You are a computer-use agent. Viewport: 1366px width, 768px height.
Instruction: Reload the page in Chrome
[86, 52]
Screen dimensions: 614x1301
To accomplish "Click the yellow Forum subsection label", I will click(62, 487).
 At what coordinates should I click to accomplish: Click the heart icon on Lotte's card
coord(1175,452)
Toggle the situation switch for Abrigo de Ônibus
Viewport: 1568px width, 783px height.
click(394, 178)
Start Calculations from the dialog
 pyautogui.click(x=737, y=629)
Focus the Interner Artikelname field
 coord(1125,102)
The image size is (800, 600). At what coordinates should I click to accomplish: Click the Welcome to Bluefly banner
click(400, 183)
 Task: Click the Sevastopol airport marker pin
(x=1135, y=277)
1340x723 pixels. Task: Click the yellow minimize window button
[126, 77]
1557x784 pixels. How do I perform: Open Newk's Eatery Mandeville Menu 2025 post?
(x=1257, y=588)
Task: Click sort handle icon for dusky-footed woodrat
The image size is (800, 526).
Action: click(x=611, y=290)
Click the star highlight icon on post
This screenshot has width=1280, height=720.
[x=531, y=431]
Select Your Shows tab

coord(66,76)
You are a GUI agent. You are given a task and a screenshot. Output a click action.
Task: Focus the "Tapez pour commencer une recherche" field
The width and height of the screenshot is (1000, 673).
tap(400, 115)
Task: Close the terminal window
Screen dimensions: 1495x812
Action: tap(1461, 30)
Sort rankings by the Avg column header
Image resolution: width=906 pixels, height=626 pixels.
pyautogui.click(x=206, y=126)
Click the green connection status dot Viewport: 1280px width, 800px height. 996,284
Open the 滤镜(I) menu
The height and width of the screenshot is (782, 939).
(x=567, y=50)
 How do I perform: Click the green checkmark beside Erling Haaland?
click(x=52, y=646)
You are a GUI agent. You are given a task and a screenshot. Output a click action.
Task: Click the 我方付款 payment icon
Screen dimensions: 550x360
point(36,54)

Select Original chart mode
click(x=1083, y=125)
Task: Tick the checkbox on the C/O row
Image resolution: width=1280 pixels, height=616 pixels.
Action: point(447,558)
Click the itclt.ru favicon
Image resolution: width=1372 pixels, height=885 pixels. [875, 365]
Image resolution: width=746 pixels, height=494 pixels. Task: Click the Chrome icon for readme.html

════════════════════

Word for word, write out every record.

You are a computer-use agent. Viewport: 1366px width, 768px height.
Instruction: Reload the page in Chrome
[86, 52]
Screen dimensions: 614x1301
To accomplish "Click the yellow Forum subsection label", I will click(62, 487).
 At what coordinates should I click to accomplish: Click the heart icon on Lotte's card
coord(1175,452)
Toggle the situation switch for Abrigo de Ônibus
Viewport: 1568px width, 783px height.
click(394, 178)
Start Calculations from the dialog
 pyautogui.click(x=737, y=629)
Focus the Interner Artikelname field
 coord(1125,102)
The image size is (800, 600). At what coordinates should I click to accomplish: Click the Welcome to Bluefly banner
click(400, 183)
 Task: Click the Sevastopol airport marker pin
(x=1135, y=277)
1340x723 pixels. Task: Click the yellow minimize window button
[126, 77]
1557x784 pixels. How do I perform: Open Newk's Eatery Mandeville Menu 2025 post?
(x=1257, y=588)
Task: Click sort handle icon for dusky-footed woodrat
The image size is (800, 526).
Action: click(x=611, y=290)
Click the star highlight icon on post
This screenshot has width=1280, height=720.
[x=531, y=431]
Select Your Shows tab

coord(66,76)
You are a GUI agent. You are given a task and a screenshot. Output a click action.
Task: Focus the "Tapez pour commencer une recherche" field
The width and height of the screenshot is (1000, 673).
tap(400, 115)
Task: Close the terminal window
Screen dimensions: 1495x812
Action: tap(1461, 30)
Sort rankings by the Avg column header
Image resolution: width=906 pixels, height=626 pixels.
pyautogui.click(x=206, y=126)
Click the green connection status dot Viewport: 1280px width, 800px height. 996,284
Open the 滤镜(I) menu
The height and width of the screenshot is (782, 939).
(x=567, y=50)
 How do I perform: Click the green checkmark beside Erling Haaland?
click(x=52, y=646)
You are a GUI agent. You are given a task and a screenshot. Output a click action.
Task: Click the 我方付款 payment icon
Screen dimensions: 550x360
point(36,54)

Select Original chart mode
click(x=1083, y=125)
Task: Tick the checkbox on the C/O row
Image resolution: width=1280 pixels, height=616 pixels.
Action: point(447,558)
Click the itclt.ru favicon
Image resolution: width=1372 pixels, height=885 pixels. [875, 365]
Image resolution: width=746 pixels, height=494 pixels. Task: Click the Chrome icon for readme.html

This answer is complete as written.